A statute, in its enacting part, prohibited any person from selling spirituous liquors to any slave, " unless upon the written order of his or her master mistress, or owner." An indictment, under this act charged a party with selling liquor to a slave, " who then and there did not have a written order of his master, mistress, or owner, authorizing the said sale." HELD:

That this indictment was defective in not sufficiently negativing the existence of the written order; it is not enough to negative the possession of the order by the slave, but it must appear affirmatively on the face of the indictment that the act of the traverser was not done upon such order.

The constitutional provision that, " In the trial of all criminal cases, the jury shall be judges of law as well as fact, " is merely declaratory, and has not altered the pre-existing law regulating the powers of the court and jury in criminal cases."

The jury, in a criminal case, have no right to judge of the constitutionality of an act of Assembly, and it is proper for the court to prevent counsel for the traverser from arguing that question before the jury.

ERROR to the Circuit Court for Anne Arundel county.

The plaintiff in error was indicted for a violation of the act of 1858, ch. 55, passed on the 17th of February 1858, entitled " An act to prohibit the sale of intoxicating liquors in the city of Annapolis, or within five miles thereof to minors and people of color."

The 1st section of this law enacts, " That from and after the first day of April next, it shall not be lawful for any person or persons, whether licensed to sell spirituous liquors or not, to sell, dispose of, barter, or give, within the corporate limits of the city of Annapolis, or within five miles thereof, any spirituous or fermented liquors or cordials of any kind, or in any quantity whatever, to any youth or minor under the age of twenty-one years, without the written order of the parents and guardian of such minor, nor to any free negro or mulatto except upon the certificate of three respectable freeholders of the city of Annapolis, that said free negro or mulatto is of good and temperate habits, and of moral character, or the written order of some physician nor to any negro or mulatto slave, unless upon the like order of his or her master, mistress, or owner, " and then fixes a fine as a penalty."

The 2nd and 3rd sections provide for the suppression of the licenses of such persons as, having licenses, violate the provisions of this act. The 4th section provides that any one order mentioned in the first section, shall not be valid for a longer period than two days from its date. The 5th, 6th and 7th sections require the court to give the act in charge to the grand jury, the sheriff, and constables, to exercise proper diligence to detect violations of the law, give one-half the fine to the informer, and make him a competent witness.

The 8th section enacts, " That a copy of this act shall be furnished, by the clerk of the circuit court for Anne Arundel county, to each person residing in the city of Annapolis, and within five miles thereof, who shall receive a license under the provisions of this bill, for which he shall receive fifty cents; and the clerk shall, before he delivers any license to the parties aforesaid, administer and endorse upon the said license the following oath or affirmation: I, A. B., do swear upon the Holy Evangely of Almighty God, that I will faithfully comply with the provisions of this act." The 9th section provides " that this act shall take effect from and after the first day of April, eighteen hundred and fifty-eight."
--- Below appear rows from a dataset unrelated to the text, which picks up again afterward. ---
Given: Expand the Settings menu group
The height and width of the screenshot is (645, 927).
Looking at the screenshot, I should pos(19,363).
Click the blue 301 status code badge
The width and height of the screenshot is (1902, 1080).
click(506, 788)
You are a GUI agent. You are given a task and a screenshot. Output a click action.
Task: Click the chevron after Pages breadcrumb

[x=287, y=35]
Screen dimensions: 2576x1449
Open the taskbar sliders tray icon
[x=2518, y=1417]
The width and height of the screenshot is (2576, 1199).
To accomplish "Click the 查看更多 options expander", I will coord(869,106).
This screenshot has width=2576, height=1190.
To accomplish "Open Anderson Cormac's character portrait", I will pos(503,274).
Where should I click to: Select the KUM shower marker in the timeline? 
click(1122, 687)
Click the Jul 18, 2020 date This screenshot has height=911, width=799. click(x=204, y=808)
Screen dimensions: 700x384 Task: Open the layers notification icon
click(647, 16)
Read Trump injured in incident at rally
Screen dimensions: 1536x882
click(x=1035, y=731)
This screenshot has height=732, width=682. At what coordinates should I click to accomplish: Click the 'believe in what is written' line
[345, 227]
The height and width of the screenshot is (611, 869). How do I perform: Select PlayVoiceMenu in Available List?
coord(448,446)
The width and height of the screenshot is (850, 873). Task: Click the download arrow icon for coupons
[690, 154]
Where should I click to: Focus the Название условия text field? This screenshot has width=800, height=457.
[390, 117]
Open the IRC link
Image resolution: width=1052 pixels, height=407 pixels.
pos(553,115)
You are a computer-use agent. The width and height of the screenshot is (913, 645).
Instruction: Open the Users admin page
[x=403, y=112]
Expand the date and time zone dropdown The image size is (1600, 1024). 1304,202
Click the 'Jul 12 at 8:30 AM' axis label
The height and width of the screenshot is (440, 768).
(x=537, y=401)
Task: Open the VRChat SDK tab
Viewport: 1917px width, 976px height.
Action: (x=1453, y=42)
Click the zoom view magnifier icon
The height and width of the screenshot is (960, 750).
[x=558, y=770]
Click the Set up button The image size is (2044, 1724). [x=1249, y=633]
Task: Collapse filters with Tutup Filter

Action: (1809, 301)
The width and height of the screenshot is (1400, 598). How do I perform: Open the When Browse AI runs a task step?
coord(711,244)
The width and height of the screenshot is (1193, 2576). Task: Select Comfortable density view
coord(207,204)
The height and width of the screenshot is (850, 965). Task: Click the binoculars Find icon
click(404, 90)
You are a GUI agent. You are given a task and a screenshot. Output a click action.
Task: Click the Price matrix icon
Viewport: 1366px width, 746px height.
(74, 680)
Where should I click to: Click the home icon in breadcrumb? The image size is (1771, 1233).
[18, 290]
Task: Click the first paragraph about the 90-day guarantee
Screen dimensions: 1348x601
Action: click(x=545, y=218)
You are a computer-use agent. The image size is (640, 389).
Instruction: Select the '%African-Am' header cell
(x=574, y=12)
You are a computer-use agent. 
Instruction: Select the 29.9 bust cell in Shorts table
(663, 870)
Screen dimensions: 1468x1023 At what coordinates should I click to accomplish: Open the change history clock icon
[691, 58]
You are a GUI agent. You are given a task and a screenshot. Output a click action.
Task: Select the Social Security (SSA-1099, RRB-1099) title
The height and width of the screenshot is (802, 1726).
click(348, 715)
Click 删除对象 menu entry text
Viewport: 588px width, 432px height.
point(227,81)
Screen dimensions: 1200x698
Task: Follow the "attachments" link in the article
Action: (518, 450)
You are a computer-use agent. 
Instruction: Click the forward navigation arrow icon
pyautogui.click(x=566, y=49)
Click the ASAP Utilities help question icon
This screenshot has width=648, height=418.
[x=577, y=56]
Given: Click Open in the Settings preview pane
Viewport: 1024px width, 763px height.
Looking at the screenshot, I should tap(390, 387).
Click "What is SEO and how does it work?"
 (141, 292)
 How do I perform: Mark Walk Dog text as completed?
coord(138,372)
The indictment charges that the plaintiff in error, " being then and there a person having a license authorizing the sale of sqirituous liquors, on or about the fifteenth day of April, in the year of our Lord eighteen hundred and fifty-eight, with force and arms, at the county aforesaid, within the corporate limits of the city of Annapolis, unlawfully did sell and dispose of a certain quantity of spirituous liquor, to wit, one pint of spirituous liquor commonly called whiskey, to Samuel Jones, slave of Miss Ellen Stockett, and who then and there did not have a written order of his master, mistress, or owner, authorizing the said sale of the said quantity of spirituous liquor as aforesaid, to the said Samuel Jones, contrary," & c.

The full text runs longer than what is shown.